SOURCE DOCUMENT
-- begin --
Sunday, December 21, 2025

Unsigned Change Orders

Nearly every significant construction project includes changes. Some required by the owner. Others demanded by the building inspector or due to site conditions. No matter. Every change in the job merits a change order – a new agreement. A written change order signed by both owner and contractor will make dispute unlikely. With nothing in writing or nothing signed, any change in the job, price or schedule has a chance to end up in court.

Some states and most construction contracts require written and signed change orders. That’s strict construction. Don’t try to collect on an oral agreement for extra work in strict construction states: Arizona, California, Massachusetts, Nevada, New York, Texas. This is especially true when trying to foreclose a mechanics lien. A lien claim on an oral change order could be treated as an exaggeration and qualify for an award of damages and attorney fees. 

Courts in other states are more flexible. Even if the original agreement required written change orders, you might collect if:

  • Both owner and contractor ignore a clause requiring written change orders. (Virginia)
  • A project manager has apparent authority to make oral changes. (federal court applying Maryland law)
  • Both owner and contractor assume there was a valid change order. (Pennsylvania)

Best Practice

You’re going to have changes. Accept that as fact. Welcome an owner who asks, “Could you make a little change here?” Your answer is always, “Of course I can make that change. I’ll draft up a little agreement we both can sign.”

Changes can be either additive or deductive. Every written change order should identify the job, the work to be done, the added or deducted cost, the new contract price (including all approved change orders to date) and any change in the schedule. The change order should be signed by both the contractor and the owner.

If you work in a state that’s more flexible on oral changes:

  • Be sure your contract requires written change orders.
  • Accept that every oral directive entails high-risk.
  • Caution tradespeople and subs to avoid taking instructions from an owner.
  • Understand that any dispute about changes will be expensive.
  • Recovery on an oral agreement requires credibility and documentation

If you start making changes on an oral agreement, keep detailed records. Who said what and when? When did that work start? Who did the extra work? When was work completed? Break out in your invoice the cost of changes: labor, material, equipment, overhead and profit. Identify each change with a change number and date of the change.

Changes should be done at your price. There won’t be any competitive bidding. Remember that overhead will nearly always be higher on changes. It takes time to negotiate a change and write up the change order. And full payment for any change should be due when the change is complete, not when the entire job is done.
-- end --
WHAT IS ASKED
(a) Answer these from the post on unsigned change orders:
(i) Which states does it name as strict construction states?
(ii) Which state is given for the case where both owner and contractor assume there was a valid change order?
(iii) When should full payment for a change be due?
(b) According to the post on unsigned change orders, why will overhead nearly always be higher on changes?
(c) Reproduce the post on unsigned change orders, starting with "Courts in other" and going on through "applying Maryland law)".

DATA LISTING
-- begin --
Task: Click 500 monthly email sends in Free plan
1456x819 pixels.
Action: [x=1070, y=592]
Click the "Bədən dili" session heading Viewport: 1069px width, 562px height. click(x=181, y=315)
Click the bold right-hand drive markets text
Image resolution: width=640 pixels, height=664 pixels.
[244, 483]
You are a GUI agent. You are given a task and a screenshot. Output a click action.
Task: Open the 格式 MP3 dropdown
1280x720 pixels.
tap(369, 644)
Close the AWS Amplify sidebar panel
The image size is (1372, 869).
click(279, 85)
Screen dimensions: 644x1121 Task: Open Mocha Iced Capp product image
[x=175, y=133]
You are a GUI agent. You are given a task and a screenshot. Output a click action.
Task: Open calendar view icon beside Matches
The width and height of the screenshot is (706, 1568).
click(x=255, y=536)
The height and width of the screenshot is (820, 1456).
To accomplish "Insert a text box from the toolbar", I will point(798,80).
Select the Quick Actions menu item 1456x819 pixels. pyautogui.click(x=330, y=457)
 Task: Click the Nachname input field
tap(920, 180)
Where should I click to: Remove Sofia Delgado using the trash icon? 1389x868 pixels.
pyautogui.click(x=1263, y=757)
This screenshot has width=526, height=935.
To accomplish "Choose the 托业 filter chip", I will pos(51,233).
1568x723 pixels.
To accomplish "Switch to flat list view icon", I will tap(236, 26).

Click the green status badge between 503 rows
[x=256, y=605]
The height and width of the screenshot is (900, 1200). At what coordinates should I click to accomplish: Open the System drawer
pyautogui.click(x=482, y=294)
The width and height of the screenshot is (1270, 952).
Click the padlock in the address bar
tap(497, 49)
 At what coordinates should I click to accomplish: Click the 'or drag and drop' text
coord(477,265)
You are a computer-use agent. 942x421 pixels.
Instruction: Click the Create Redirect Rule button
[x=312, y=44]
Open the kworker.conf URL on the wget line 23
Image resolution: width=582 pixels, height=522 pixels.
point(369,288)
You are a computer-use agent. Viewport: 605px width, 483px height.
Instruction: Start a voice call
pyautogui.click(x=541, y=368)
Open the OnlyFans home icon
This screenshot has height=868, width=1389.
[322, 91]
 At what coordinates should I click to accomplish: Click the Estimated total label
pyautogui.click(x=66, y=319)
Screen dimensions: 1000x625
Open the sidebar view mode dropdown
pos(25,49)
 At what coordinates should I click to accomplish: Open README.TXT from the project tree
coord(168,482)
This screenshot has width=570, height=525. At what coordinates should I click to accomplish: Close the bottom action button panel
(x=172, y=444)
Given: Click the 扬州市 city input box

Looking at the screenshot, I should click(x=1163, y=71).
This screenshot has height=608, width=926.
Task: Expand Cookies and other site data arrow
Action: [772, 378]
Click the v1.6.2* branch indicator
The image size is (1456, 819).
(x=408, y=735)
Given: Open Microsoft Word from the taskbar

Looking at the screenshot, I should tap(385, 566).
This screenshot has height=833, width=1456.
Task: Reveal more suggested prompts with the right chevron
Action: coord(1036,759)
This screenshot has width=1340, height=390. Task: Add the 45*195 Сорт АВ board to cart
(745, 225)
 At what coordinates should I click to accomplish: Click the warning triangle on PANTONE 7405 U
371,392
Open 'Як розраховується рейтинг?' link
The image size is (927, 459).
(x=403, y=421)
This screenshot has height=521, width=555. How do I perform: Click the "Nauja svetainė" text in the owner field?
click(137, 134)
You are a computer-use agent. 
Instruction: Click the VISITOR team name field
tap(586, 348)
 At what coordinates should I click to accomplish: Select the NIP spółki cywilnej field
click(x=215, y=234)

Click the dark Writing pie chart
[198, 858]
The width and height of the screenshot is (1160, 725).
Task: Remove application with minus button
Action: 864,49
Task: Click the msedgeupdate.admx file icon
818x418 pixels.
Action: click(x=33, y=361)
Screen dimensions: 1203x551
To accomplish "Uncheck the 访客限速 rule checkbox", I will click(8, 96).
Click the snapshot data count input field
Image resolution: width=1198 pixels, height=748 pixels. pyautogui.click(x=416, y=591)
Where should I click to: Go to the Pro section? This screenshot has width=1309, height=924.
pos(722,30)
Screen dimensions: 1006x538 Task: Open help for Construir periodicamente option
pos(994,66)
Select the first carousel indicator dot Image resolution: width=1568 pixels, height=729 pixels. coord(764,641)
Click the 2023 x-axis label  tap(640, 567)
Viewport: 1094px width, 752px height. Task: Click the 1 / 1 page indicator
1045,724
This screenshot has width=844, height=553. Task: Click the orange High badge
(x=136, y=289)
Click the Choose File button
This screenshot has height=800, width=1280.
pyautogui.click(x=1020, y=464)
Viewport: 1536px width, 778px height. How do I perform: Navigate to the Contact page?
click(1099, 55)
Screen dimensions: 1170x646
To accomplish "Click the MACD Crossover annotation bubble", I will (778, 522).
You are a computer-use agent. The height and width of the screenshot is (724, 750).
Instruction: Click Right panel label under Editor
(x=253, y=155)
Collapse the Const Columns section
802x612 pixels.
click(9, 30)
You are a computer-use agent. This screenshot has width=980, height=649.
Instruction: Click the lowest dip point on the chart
-- end --
SOLUTION LIST
(a)
(i) Arizona, California, Massachusetts, Nevada, New York, and Texas.
(ii) Pennsylvania.
(iii) When the change is complete, not when the entire job is done.

(b) Overhead runs higher on changes because it takes time to negotiate a change and to write up the change order.

(c)
Courts in other states are more flexible. Even if the original agreement required written change orders, you might collect if:

  • Both owner and contractor ignore a clause requiring written change orders. (Virginia)
  • A project manager has apparent authority to make oral changes. (federal court applying Maryland law)